Polusi Udara di Indonesia Masih Tinggi, Ini Dampak Seriusnya bagi Tubuh-Tips Kesehatan

26 June 2026 14:26

Jakarta: Polusi udara masih menjadi salah satu masalah lingkungan yang berdampak besar terhadap kesehatan masyarakat. Paparan udara yang tercemar tidak hanya menyebabkan gangguan pernapasan, tetapi juga dapat meningkatkan risiko berbagai penyakit serius. Bahkan, dalam jangka panjang, polusi udara dikaitkan dengan meningkatnya angka kematian dini di berbagai negara.
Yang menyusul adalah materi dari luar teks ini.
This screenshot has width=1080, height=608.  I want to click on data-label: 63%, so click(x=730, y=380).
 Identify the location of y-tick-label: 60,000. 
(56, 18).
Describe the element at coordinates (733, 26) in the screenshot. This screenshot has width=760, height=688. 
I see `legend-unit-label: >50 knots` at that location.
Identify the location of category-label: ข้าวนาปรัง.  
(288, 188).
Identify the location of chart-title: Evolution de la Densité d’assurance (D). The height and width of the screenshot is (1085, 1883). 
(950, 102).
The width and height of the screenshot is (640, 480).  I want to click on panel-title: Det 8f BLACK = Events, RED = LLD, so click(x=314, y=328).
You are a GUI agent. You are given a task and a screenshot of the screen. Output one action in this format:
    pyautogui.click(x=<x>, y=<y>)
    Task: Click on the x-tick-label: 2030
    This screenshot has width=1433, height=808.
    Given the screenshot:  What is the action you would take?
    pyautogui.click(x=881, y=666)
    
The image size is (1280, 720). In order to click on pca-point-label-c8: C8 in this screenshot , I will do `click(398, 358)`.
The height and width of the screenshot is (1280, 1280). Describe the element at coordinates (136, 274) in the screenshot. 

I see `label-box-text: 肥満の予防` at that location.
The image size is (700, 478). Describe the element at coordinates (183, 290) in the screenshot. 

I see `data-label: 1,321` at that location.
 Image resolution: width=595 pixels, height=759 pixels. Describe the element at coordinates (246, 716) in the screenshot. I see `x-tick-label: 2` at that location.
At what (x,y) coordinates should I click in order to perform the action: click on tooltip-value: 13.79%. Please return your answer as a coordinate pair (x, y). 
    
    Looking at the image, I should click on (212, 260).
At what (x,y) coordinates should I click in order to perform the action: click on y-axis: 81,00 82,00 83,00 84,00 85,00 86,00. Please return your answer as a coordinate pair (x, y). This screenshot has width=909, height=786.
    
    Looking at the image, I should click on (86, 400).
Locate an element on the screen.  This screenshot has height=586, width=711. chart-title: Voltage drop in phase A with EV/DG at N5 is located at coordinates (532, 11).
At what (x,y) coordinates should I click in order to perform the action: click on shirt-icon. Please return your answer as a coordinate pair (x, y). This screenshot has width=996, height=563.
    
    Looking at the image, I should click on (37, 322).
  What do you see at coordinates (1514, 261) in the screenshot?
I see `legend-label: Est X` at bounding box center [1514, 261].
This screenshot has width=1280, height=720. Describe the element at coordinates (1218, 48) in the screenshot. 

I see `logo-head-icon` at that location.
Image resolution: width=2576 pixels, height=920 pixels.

Menurut data World Health Organization (WHO), kualitas udara yang buruk mengandung berbagai partikel dan zat berbahaya yang dapat masuk ke dalam tubuh melalui sistem pernapasan. Karena itu, dampak polusi udara terhadap kesehatan tidak bisa dianggap remeh.
 

 

Dampak Polusi Udara terhadap Kesehatan

Berikut sejumlah dampak polusi udara terhadap kesehatan tubuh yang perlu diwaspadai, dikutip dari AloDokter.

1. Iritasi Hidung dan Mata Merah

Iritasi hidung dan mata merah menjadi salah satu dampak yang paling sering muncul akibat paparan polusi udara, baik di dalam maupun luar ruangan. Kondisi ini dapat dipicu oleh berbagai partikel di udara, seperti asap, debu, kabut, maupun senyawa kimia dari cat dinding atau produk pembersih rumah tangga yang memiliki aroma kuat.

2. Bronkitis

Bronkitis merupakan peradangan pada saluran bronkus yang berfungsi menyalurkan udara dari tenggorokan ke paru-paru. Penyakit ini dapat menyebabkan batuk yang disertai lendir atau dahak. Paparan polusi yang mengandung nitrogen dioksida dan sulfur oksida diketahui dapat meningkatkan risiko terjadinya bronkitis. Kedua zat tersebut umumnya berasal dari proses pembakaran bahan bakar fosil dan dapat mengiritasi saluran pernapasan.

3. Penyakit Autoimun

Paparan polusi udara dalam jangka panjang juga dapat memengaruhi sistem kekebalan tubuh. Akibatnya, sistem imun yang seharusnya melindungi tubuh justru dapat menyerang jaringan sehat. Beberapa penelitian menunjukkan adanya kaitan antara paparan polusi udara dengan meningkatnya risiko penyakit autoimun, seperti sklerosis multipel dan artritis reumatoid.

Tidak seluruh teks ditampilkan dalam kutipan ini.